The expected result is the segment of the entries that begins with the line containing "Task: Click the Settings gear icon" and ends with the last line, copied verbatim.

___ Given records

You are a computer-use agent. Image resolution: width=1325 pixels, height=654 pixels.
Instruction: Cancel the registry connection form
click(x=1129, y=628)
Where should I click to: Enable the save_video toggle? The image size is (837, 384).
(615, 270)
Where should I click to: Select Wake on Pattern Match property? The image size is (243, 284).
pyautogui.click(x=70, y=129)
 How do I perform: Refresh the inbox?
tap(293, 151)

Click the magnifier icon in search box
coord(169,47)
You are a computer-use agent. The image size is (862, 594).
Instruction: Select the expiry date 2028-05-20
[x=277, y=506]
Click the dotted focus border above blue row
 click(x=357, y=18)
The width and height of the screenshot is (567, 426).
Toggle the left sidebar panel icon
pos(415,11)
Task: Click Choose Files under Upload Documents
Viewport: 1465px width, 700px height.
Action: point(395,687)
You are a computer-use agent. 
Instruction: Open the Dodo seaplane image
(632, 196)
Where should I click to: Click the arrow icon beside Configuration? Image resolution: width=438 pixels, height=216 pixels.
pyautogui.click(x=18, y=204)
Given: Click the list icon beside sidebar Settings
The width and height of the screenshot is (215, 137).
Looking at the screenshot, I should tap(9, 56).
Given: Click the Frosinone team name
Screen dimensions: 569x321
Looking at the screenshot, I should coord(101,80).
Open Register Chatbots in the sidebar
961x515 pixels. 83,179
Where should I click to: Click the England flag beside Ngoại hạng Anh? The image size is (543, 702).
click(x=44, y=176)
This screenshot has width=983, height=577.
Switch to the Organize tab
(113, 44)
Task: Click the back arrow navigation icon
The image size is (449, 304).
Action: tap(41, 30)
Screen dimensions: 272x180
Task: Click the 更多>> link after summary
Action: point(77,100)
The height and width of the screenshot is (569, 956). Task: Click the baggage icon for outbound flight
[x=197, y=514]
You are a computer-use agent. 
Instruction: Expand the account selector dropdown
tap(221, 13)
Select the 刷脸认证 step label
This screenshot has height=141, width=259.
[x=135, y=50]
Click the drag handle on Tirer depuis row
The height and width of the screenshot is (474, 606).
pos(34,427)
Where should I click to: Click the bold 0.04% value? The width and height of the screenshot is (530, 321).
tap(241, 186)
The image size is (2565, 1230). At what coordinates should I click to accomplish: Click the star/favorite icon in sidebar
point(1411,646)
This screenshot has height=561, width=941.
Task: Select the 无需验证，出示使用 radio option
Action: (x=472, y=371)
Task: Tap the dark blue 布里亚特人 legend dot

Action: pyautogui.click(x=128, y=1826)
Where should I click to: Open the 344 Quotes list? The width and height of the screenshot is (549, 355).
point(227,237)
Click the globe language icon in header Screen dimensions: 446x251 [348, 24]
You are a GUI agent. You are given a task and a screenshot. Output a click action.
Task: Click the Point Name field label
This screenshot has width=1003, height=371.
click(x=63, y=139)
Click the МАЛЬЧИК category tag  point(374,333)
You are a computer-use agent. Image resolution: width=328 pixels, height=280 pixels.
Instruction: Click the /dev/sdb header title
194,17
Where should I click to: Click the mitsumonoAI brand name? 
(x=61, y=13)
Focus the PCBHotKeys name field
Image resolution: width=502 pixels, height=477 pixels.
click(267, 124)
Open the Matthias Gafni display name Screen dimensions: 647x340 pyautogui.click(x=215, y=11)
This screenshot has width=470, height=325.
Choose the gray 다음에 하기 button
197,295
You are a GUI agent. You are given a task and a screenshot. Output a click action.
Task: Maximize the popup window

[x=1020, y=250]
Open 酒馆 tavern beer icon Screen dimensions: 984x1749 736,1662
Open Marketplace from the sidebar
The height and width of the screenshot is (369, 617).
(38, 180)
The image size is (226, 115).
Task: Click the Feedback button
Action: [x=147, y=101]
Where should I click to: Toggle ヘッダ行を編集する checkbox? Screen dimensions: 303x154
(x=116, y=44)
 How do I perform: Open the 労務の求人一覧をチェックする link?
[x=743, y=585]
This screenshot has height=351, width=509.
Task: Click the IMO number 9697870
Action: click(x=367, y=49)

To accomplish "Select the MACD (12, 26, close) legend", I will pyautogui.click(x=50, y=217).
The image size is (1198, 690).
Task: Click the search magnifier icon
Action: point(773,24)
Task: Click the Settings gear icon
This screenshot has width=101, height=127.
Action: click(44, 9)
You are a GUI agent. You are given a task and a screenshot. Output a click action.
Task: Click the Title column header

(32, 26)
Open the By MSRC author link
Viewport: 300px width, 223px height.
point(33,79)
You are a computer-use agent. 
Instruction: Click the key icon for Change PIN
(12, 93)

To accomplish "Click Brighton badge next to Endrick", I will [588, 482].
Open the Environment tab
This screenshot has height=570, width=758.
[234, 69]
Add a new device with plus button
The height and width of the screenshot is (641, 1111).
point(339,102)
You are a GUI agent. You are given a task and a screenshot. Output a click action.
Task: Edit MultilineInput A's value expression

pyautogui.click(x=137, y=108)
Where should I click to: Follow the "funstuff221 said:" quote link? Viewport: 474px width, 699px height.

______

* **Response**:
Task: Click the Settings gear icon
This screenshot has width=101, height=127.
Action: click(44, 9)
You are a GUI agent. You are given a task and a screenshot. Output a click action.
Task: Click the Title column header

(32, 26)
Open the By MSRC author link
Viewport: 300px width, 223px height.
point(33,79)
You are a computer-use agent. 
Instruction: Click the key icon for Change PIN
(12, 93)

To accomplish "Click Brighton badge next to Endrick", I will [588, 482].
Open the Environment tab
This screenshot has height=570, width=758.
[234, 69]
Add a new device with plus button
The height and width of the screenshot is (641, 1111).
point(339,102)
You are a GUI agent. You are given a task and a screenshot. Output a click action.
Task: Edit MultilineInput A's value expression

pyautogui.click(x=137, y=108)
Where should I click to: Follow the "funstuff221 said:" quote link? Viewport: 474px width, 699px height.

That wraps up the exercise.